WORK TASK.
Everything from the line containing "Task: Select num_emp" through the line containing "You are a computer-use agent. This" should be repeated exactly, and nothing else from the data.

-------

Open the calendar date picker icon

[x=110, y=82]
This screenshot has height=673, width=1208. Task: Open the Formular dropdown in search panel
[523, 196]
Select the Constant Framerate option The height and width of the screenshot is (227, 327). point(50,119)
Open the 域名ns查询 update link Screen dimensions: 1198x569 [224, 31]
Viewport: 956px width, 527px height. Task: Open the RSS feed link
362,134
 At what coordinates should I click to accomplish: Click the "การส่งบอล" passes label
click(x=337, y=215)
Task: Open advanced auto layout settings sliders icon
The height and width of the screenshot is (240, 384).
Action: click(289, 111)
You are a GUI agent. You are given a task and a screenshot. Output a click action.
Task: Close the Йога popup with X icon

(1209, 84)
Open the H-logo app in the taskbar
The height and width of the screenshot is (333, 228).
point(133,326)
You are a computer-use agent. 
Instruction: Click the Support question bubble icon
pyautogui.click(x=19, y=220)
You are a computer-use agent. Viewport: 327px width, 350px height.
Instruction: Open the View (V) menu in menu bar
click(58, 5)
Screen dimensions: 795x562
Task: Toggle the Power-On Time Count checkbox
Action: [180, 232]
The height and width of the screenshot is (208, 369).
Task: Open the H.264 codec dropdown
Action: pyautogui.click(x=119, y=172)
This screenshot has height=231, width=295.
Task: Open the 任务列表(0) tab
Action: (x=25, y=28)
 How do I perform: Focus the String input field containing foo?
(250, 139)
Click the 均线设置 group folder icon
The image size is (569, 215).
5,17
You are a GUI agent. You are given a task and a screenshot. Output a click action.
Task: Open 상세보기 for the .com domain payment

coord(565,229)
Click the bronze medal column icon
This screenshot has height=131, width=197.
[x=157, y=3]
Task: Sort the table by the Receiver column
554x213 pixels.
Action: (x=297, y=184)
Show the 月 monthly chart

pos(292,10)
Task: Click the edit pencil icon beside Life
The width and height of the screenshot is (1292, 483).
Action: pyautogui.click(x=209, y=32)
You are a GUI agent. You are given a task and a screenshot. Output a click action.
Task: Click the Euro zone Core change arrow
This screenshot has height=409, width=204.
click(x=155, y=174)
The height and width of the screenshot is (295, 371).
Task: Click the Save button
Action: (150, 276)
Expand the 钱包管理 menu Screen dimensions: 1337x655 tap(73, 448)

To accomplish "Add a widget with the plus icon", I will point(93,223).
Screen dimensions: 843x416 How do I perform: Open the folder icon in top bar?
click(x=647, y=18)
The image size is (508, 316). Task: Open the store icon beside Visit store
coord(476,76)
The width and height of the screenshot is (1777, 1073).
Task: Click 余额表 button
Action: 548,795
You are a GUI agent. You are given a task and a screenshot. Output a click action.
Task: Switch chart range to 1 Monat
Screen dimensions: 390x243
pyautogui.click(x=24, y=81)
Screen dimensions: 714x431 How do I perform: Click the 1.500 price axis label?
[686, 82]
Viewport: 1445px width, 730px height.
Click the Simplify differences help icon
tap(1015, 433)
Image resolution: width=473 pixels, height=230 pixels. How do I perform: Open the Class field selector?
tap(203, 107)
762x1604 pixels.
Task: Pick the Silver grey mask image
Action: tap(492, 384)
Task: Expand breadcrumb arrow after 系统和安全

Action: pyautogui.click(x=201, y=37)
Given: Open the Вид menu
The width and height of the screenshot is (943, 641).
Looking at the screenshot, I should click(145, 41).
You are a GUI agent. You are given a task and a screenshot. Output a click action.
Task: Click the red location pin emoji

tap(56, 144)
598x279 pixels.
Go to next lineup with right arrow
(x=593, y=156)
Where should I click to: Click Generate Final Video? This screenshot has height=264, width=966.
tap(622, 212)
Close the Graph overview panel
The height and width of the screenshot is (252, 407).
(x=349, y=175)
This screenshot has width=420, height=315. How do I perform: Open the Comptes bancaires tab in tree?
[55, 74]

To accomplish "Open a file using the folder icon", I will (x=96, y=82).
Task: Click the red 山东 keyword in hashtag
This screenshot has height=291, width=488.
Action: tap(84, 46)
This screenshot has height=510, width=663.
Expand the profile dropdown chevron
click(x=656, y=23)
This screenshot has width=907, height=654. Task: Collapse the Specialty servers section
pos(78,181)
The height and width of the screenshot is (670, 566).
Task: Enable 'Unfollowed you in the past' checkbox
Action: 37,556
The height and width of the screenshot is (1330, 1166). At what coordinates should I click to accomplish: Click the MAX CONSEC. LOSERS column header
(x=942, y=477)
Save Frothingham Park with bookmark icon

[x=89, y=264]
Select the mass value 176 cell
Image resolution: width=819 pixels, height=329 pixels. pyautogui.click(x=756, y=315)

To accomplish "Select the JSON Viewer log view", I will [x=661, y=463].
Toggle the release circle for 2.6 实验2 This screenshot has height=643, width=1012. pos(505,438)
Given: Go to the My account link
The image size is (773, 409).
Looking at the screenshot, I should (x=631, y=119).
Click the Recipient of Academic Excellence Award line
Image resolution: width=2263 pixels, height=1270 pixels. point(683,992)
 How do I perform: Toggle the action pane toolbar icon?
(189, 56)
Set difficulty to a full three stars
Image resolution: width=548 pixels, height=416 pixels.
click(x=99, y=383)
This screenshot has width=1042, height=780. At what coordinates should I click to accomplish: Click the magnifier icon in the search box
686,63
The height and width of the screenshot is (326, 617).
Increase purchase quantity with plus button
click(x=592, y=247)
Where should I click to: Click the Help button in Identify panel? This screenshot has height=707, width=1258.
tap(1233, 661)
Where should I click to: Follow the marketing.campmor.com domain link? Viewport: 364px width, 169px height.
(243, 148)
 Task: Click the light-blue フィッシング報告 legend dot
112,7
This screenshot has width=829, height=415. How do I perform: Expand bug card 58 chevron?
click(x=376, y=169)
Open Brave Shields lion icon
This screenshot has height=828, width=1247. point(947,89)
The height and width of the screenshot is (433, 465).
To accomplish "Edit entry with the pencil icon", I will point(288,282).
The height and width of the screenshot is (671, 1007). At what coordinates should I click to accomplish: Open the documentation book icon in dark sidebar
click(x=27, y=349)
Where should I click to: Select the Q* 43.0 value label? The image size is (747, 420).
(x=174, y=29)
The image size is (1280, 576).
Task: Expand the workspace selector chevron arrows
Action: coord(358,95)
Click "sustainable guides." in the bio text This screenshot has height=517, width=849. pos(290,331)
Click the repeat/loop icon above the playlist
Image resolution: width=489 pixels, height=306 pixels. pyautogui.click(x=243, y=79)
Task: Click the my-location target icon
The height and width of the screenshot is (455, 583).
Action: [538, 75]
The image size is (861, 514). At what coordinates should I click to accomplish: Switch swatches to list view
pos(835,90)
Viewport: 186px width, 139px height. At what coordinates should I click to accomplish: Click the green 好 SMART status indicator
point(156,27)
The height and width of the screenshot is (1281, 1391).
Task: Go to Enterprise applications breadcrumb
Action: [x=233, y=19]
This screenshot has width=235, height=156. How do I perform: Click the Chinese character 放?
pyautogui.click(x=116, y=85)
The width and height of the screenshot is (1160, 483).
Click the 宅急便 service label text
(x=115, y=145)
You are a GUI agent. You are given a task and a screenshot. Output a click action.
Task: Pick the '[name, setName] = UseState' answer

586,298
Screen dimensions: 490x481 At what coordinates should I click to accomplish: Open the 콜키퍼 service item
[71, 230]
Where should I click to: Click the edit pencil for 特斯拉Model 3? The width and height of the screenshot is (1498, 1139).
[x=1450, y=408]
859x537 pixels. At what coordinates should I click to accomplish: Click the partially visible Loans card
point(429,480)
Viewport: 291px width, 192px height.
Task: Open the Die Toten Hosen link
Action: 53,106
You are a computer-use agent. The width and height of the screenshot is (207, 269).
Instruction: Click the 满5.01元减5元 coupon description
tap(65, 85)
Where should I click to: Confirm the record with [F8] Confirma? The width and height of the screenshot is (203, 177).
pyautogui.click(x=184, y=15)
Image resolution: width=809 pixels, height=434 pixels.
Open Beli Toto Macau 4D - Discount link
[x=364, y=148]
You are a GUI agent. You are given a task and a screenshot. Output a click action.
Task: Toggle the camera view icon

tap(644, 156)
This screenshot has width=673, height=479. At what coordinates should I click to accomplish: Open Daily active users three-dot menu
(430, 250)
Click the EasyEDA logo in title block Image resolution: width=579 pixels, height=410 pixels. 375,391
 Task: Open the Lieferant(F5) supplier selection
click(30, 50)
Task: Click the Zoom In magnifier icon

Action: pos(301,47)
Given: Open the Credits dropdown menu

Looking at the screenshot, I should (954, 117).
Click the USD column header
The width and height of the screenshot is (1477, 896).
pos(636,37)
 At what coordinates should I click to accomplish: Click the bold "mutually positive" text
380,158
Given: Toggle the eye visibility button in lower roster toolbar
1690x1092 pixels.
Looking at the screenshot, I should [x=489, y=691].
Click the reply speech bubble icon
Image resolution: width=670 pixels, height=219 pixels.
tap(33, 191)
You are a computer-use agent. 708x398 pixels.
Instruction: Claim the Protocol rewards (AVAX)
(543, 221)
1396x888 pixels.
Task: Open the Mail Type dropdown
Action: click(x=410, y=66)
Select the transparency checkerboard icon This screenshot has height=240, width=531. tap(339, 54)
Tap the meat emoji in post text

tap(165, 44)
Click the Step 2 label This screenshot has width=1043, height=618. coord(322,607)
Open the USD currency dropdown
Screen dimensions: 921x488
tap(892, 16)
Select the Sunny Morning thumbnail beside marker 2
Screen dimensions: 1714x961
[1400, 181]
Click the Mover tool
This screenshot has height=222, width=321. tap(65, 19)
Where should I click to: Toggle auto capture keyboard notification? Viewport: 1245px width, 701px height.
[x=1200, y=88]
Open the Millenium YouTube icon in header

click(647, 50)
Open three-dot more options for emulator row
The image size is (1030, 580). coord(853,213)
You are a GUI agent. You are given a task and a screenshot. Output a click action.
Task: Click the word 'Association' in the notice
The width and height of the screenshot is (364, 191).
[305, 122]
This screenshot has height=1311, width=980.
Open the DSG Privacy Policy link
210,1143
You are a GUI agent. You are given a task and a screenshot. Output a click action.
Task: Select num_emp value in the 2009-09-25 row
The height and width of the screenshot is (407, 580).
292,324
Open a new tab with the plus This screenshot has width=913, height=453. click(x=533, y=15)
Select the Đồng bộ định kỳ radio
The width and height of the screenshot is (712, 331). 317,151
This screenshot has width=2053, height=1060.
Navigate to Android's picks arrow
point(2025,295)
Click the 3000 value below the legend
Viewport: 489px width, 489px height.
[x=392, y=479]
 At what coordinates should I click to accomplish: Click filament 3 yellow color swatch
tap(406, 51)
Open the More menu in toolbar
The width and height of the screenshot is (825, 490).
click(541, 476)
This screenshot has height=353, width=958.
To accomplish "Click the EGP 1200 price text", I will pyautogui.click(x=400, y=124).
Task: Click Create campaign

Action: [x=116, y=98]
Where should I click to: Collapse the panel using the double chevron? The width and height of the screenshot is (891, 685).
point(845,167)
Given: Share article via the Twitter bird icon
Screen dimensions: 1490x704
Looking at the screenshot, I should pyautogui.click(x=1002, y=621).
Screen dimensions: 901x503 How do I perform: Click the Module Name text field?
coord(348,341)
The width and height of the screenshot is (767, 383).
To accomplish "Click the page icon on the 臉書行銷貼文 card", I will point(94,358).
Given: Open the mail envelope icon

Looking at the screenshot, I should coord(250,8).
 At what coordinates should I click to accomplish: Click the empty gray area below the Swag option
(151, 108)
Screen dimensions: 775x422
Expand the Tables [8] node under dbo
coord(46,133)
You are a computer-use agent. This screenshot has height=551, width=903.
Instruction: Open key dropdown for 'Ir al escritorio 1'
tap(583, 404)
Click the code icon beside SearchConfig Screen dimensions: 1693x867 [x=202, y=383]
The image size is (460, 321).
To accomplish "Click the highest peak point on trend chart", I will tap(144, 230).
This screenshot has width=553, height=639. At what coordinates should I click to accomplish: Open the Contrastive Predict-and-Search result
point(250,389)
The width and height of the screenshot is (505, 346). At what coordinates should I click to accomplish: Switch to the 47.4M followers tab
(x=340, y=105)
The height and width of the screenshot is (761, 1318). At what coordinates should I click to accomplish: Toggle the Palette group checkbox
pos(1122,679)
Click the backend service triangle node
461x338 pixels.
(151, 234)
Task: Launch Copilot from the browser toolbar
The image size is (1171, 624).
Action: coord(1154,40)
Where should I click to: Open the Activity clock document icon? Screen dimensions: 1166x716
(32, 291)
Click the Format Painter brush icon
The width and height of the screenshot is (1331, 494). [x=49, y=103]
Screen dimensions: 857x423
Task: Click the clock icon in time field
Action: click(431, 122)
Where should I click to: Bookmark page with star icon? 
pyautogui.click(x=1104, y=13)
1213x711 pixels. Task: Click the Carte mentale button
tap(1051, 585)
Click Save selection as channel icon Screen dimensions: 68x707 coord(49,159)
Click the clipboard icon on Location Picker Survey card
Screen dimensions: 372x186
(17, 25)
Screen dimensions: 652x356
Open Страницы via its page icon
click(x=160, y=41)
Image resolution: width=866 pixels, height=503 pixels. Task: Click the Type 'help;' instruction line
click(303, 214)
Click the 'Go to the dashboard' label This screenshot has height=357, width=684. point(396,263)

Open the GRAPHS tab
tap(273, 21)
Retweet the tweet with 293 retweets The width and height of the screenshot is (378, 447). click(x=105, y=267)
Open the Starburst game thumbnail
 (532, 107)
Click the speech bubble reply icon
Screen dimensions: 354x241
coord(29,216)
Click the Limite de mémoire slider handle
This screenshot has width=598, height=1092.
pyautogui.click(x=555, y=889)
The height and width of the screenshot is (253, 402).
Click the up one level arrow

-------

RESPONSE TO THE EXERCISE.
Task: Select num_emp value in the 2009-09-25 row
The height and width of the screenshot is (407, 580).
292,324
Open a new tab with the plus This screenshot has width=913, height=453. click(x=533, y=15)
Select the Đồng bộ định kỳ radio
The width and height of the screenshot is (712, 331). 317,151
This screenshot has width=2053, height=1060.
Navigate to Android's picks arrow
point(2025,295)
Click the 3000 value below the legend
Viewport: 489px width, 489px height.
[x=392, y=479]
 At what coordinates should I click to accomplish: Click filament 3 yellow color swatch
tap(406, 51)
Open the More menu in toolbar
The width and height of the screenshot is (825, 490).
click(541, 476)
This screenshot has height=353, width=958.
To accomplish "Click the EGP 1200 price text", I will pyautogui.click(x=400, y=124).
Task: Click Create campaign

Action: [x=116, y=98]
Where should I click to: Collapse the panel using the double chevron? The width and height of the screenshot is (891, 685).
point(845,167)
Given: Share article via the Twitter bird icon
Screen dimensions: 1490x704
Looking at the screenshot, I should pyautogui.click(x=1002, y=621).
Screen dimensions: 901x503 How do I perform: Click the Module Name text field?
coord(348,341)
The width and height of the screenshot is (767, 383).
To accomplish "Click the page icon on the 臉書行銷貼文 card", I will point(94,358).
Given: Open the mail envelope icon

Looking at the screenshot, I should coord(250,8).
 At what coordinates should I click to accomplish: Click the empty gray area below the Swag option
(151, 108)
Screen dimensions: 775x422
Expand the Tables [8] node under dbo
coord(46,133)
You are a computer-use agent. This screenshot has height=551, width=903.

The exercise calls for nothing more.